— start PASSAGE GIVEN —

Low Engagement, High Costs!

man with headphones enjoying work

by James Joseph Brown

The numbers aren’t very good. In fact most would consider them downright grim. The numbers I’m talking about refer to the percentage of North American workers who are either not engaged, or actively disengaged.

Since Curt Coffman and Marcus Buckingham released their the book First, Break all the Rules, the subject of employee engagement has become a hot topic and gained attention around the world. It isn’t hard to get most business leaders to agree that an increase in engagement is likely to increase productivity, retention, customer satisfaction, and profitability.

Yet despite the notoriety, and attention paid to the subject, employee engagement figures keep going on the wrong direction. And very few organizations are making the critical investments of time and money needed to improve these levels. I wonder if looking at the everyday costs accrued by a lack of engagement might make that difference.


According to the results of several recent surveys and studies, including the Gallup Organization, the North American workforce consists of 29% Engaged employees, 55% who are Not-Engaged, and 16% who are Actively Disengaged. Think about that for a moment, this means that 71% of the workforce are not giving a full effort at work and perhaps may even be doing their best to work against the organization.

Now your company may have numbers that are better than these averages, but unfortunately there is just as much chance that your results are even worse. Unless you are consistently measuring your engagement you won’t know for sure.

— end PASSAGE GIVEN —
— start INFORMATION SHOWN —

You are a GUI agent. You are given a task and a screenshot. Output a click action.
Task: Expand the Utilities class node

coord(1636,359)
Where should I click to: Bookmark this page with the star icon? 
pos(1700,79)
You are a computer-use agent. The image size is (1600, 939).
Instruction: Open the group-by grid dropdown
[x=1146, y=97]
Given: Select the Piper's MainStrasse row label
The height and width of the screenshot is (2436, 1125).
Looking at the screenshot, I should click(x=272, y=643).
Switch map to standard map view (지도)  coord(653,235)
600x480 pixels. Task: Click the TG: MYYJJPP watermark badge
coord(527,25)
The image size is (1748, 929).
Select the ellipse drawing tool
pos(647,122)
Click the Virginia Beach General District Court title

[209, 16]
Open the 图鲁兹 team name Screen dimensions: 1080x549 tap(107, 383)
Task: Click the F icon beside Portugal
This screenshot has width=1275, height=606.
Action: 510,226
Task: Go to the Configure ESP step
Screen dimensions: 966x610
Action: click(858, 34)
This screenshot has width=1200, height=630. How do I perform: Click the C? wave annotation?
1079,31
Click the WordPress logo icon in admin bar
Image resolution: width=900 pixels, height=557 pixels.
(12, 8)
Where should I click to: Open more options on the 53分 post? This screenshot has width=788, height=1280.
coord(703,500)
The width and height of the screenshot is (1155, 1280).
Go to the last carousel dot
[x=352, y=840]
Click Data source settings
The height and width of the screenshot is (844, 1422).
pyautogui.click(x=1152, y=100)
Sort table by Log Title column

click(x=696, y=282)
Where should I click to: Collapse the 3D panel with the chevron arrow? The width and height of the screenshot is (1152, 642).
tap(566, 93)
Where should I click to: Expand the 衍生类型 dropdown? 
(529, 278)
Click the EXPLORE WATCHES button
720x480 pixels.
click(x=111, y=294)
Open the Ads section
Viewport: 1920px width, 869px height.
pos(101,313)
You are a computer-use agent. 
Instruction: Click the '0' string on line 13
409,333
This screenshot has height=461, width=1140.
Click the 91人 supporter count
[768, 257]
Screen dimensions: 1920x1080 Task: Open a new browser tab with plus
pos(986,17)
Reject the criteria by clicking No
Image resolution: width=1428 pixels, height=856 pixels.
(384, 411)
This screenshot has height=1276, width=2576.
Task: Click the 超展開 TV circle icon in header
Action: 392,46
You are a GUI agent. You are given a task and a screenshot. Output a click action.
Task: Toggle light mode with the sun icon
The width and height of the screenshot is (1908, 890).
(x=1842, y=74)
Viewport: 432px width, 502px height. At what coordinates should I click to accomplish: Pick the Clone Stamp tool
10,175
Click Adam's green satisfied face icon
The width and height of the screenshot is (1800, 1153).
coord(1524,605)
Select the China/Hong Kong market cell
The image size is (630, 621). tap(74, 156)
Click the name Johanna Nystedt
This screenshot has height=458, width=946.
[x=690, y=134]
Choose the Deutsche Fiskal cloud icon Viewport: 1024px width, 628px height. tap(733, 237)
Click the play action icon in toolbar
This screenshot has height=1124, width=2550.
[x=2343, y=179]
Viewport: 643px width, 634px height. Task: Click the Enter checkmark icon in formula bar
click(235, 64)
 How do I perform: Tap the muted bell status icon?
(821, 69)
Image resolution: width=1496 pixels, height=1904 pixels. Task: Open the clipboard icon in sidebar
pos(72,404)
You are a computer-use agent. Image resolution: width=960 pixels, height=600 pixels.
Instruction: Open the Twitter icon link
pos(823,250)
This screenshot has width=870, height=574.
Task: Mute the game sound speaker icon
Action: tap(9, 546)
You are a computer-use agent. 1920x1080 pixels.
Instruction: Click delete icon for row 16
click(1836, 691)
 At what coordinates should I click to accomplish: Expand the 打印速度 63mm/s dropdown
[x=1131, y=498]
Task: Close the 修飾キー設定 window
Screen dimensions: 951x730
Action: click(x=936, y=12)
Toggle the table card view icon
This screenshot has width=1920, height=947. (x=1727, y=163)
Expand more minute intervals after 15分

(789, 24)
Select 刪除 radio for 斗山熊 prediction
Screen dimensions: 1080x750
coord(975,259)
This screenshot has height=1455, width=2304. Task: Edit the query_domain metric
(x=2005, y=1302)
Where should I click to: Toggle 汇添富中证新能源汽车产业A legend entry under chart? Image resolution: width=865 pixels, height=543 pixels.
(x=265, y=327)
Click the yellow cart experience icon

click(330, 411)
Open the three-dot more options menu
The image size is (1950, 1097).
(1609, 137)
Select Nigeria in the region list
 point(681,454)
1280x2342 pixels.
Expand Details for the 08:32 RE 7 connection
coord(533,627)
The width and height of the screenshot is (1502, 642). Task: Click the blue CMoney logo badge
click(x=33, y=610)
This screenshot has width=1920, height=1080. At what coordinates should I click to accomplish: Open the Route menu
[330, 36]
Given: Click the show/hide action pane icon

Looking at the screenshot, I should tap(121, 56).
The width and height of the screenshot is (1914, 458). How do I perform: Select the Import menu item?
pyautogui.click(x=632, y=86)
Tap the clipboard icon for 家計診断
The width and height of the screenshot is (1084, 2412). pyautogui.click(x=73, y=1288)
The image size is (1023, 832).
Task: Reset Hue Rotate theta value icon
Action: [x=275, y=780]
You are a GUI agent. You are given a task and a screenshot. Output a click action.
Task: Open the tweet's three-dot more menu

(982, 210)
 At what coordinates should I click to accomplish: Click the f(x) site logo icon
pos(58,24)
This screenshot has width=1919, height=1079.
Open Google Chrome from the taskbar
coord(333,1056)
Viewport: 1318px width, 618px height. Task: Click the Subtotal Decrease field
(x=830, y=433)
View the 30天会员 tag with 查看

— end INFORMATION SHOWN —

Reproduce the employee engagement article above in full, word for word.

Low Engagement, High Costs!

man with headphones enjoying work

by James Joseph Brown

The numbers aren’t very good. In fact most would consider them downright grim. The numbers I’m talking about refer to the percentage of North American workers who are either not engaged, or actively disengaged.

Since Curt Coffman and Marcus Buckingham released their the book First, Break all the Rules, the subject of employee engagement has become a hot topic and gained attention around the world. It isn’t hard to get most business leaders to agree that an increase in engagement is likely to increase productivity, retention, customer satisfaction, and profitability.

Yet despite the notoriety, and attention paid to the subject, employee engagement figures keep going on the wrong direction. And very few organizations are making the critical investments of time and money needed to improve these levels. I wonder if looking at the everyday costs accrued by a lack of engagement might make that difference.


According to the results of several recent surveys and studies, including the Gallup Organization, the North American workforce consists of 29% Engaged employees, 55% who are Not-Engaged, and 16% who are Actively Disengaged. Think about that for a moment, this means that 71% of the workforce are not giving a full effort at work and perhaps may even be doing their best to work against the organization.

Now your company may have numbers that are better than these averages, but unfortunately there is just as much chance that your results are even worse. Unless you are consistently measuring your engagement you won’t know for sure.